Page excerpt.
==================================================
After four years of talking and writing about money for the Herald, it's time for me to take the first significant break.
Weekly interviews for the Cooking the Books podcast, alongside a weekly column, have kept going through Christmases, a pandemic, and more than one market dip.
Listen to the Cooking the Books podcast here:
I've been sent curly listener questions that remind me how differently we all live our lives. I've talked to regular New Zealanders about the changes they made, and experts about the latest trends. I even wrote a personal finance book.
Over that time I've changed my mind on more than one subject, and only solidified my views on other areas of money management.
It turns out that a baby is one major life change I won't be working through, though.
So before I step back for a few months, here are the tips I'd give my post-university self if I could go back in time.
Money is simpler than you think
There are many wonderful people in the personal finance world, but there are also those who make money from you being confused, and paying them to do it for you.
Long, jargony words are used instead of simple ones, complicated strategies are hinted at but never explained, and the average person just shrugs and goes back to trying to balance the many other things already in their life.
It doesn't have to be that way.
==================================================
Copy the part of the money column that opens with the words containing "Weekly interviews for" and closes with "back in time.", replacing "podcast" with "show" each time it appears. The source records have nothing to do with this work.

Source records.
==================================================
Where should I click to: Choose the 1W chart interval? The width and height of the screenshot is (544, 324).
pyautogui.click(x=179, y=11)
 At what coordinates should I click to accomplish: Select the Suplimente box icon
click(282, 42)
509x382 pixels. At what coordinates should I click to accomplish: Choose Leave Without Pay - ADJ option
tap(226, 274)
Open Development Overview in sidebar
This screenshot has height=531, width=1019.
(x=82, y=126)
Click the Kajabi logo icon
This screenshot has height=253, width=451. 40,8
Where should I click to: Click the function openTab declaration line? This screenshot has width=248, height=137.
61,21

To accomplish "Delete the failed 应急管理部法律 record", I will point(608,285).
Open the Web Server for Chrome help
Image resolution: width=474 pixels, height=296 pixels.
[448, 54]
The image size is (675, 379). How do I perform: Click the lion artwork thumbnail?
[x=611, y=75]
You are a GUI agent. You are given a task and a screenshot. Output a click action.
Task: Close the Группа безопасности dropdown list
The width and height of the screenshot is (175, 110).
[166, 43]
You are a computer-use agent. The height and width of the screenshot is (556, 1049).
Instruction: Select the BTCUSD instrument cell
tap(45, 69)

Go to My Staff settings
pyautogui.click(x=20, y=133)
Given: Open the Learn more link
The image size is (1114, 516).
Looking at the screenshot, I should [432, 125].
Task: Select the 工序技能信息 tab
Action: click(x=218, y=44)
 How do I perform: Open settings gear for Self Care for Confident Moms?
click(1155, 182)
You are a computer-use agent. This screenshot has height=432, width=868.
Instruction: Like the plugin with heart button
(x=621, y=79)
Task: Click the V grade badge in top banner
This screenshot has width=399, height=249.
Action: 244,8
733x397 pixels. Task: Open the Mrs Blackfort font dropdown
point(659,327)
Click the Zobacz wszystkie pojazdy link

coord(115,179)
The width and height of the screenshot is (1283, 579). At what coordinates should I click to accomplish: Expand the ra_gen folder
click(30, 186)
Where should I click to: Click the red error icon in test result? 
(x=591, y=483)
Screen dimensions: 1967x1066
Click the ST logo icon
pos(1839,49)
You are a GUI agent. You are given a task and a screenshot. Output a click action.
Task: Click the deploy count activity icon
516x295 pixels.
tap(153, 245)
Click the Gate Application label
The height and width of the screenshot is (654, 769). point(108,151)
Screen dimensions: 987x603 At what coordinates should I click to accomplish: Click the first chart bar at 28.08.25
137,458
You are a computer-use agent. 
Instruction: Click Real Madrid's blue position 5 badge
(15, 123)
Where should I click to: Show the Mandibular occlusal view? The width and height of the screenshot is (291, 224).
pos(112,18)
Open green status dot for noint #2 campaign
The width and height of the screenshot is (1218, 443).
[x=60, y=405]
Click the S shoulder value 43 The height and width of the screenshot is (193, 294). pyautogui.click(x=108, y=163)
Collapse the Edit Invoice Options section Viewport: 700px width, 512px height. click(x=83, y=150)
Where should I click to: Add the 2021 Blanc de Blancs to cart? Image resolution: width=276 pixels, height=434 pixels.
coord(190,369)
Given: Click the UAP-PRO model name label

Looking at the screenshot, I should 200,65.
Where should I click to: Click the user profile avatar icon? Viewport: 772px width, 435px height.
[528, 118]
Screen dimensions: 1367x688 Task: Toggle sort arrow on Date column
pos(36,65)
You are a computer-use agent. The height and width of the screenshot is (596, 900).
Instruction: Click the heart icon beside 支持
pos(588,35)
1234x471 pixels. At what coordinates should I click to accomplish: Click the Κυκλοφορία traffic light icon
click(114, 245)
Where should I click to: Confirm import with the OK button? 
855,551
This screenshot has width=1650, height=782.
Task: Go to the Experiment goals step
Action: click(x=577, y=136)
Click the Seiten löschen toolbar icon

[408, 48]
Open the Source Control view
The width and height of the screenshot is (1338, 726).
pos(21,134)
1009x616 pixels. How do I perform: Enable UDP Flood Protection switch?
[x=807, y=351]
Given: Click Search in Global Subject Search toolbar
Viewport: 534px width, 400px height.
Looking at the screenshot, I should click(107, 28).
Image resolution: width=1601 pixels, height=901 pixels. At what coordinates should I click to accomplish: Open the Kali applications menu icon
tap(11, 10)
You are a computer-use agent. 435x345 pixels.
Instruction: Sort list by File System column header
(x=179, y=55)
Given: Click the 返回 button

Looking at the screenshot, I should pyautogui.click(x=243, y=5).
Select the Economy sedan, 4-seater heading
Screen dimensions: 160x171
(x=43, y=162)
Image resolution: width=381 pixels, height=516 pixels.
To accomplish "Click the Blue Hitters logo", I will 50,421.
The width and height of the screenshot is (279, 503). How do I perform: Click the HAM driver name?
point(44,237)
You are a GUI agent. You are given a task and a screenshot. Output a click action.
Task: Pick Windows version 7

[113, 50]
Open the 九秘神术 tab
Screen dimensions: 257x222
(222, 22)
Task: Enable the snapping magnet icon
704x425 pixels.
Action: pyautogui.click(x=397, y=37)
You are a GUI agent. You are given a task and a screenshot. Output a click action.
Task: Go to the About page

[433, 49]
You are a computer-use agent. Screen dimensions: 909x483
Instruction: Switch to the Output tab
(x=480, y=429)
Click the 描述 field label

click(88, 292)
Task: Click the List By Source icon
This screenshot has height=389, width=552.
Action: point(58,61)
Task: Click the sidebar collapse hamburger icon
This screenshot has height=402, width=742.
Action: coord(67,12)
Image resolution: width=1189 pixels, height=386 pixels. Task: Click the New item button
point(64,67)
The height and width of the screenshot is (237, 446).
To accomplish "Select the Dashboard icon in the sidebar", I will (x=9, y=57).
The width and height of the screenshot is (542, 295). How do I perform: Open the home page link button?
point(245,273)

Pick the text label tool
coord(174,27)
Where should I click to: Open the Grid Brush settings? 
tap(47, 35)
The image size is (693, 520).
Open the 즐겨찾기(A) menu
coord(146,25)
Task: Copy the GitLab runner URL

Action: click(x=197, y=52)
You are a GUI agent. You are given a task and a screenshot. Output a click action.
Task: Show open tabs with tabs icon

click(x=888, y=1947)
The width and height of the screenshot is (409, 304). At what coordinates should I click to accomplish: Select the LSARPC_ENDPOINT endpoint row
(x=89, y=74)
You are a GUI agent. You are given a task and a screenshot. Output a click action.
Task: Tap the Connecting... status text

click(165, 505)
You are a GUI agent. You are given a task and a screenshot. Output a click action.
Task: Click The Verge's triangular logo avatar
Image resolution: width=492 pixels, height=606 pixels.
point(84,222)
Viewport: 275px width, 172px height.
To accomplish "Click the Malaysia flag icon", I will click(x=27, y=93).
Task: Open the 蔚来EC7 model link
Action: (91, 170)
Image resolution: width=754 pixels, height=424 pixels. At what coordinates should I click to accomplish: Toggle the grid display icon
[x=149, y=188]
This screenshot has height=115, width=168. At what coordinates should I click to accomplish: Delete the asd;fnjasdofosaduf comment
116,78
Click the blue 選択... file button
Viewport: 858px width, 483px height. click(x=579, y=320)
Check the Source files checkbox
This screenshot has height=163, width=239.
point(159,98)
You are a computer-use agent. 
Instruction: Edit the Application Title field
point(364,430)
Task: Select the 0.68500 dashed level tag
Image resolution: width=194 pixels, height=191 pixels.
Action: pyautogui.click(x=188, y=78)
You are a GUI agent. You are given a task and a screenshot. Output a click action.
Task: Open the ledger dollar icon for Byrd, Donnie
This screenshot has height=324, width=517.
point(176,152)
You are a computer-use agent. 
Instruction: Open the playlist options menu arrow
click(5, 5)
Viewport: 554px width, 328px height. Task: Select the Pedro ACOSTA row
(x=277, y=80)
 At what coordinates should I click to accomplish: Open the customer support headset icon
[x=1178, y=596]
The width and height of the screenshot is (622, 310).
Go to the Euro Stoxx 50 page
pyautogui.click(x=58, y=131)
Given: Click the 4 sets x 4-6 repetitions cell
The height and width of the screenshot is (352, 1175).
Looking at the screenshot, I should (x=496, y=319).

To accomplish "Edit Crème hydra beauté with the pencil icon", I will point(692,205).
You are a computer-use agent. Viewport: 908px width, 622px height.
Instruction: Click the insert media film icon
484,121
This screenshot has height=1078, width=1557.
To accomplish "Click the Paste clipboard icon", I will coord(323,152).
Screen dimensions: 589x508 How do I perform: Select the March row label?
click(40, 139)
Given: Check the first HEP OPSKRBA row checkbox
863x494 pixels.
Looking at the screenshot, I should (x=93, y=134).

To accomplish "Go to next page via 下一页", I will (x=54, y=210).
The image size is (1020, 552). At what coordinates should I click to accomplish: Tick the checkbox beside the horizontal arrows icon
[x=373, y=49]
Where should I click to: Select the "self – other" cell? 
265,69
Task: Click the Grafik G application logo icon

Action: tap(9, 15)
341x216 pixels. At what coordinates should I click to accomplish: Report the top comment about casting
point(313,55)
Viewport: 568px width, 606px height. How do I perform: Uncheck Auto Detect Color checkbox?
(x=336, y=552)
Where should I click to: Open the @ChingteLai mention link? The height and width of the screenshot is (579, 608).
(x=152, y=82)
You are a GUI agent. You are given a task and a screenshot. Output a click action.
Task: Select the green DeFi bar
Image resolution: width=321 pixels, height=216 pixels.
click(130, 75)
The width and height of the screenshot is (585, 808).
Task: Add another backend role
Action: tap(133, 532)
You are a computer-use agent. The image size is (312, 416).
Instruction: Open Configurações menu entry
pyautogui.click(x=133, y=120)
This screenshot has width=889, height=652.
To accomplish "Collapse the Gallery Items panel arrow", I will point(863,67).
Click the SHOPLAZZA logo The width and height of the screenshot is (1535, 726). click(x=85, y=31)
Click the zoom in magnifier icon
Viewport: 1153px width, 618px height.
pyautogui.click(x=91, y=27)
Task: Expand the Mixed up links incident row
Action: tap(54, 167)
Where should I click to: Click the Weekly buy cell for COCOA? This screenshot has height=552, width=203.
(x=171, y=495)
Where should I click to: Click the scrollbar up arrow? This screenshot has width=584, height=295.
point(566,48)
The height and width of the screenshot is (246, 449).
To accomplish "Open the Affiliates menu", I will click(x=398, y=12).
==================================================
Exercise result.
Weekly interviews for the Cooking the Books show, alongside a weekly column, have kept going through Christmases, a pandemic, and more than one market dip.
Listen to the Cooking the Books show here:
I've been sent curly listener questions that remind me how differently we all live our lives. I've talked to regular New Zealanders about the changes they made, and experts about the latest trends. I even wrote a personal finance book.
Over that time I've changed my mind on more than one subject, and only solidified my views on other areas of money management.
It turns out that a baby is one major life change I won't be working through, though.
So before I step back for a few months, here are the tips I'd give my post-university self if I could go back in time.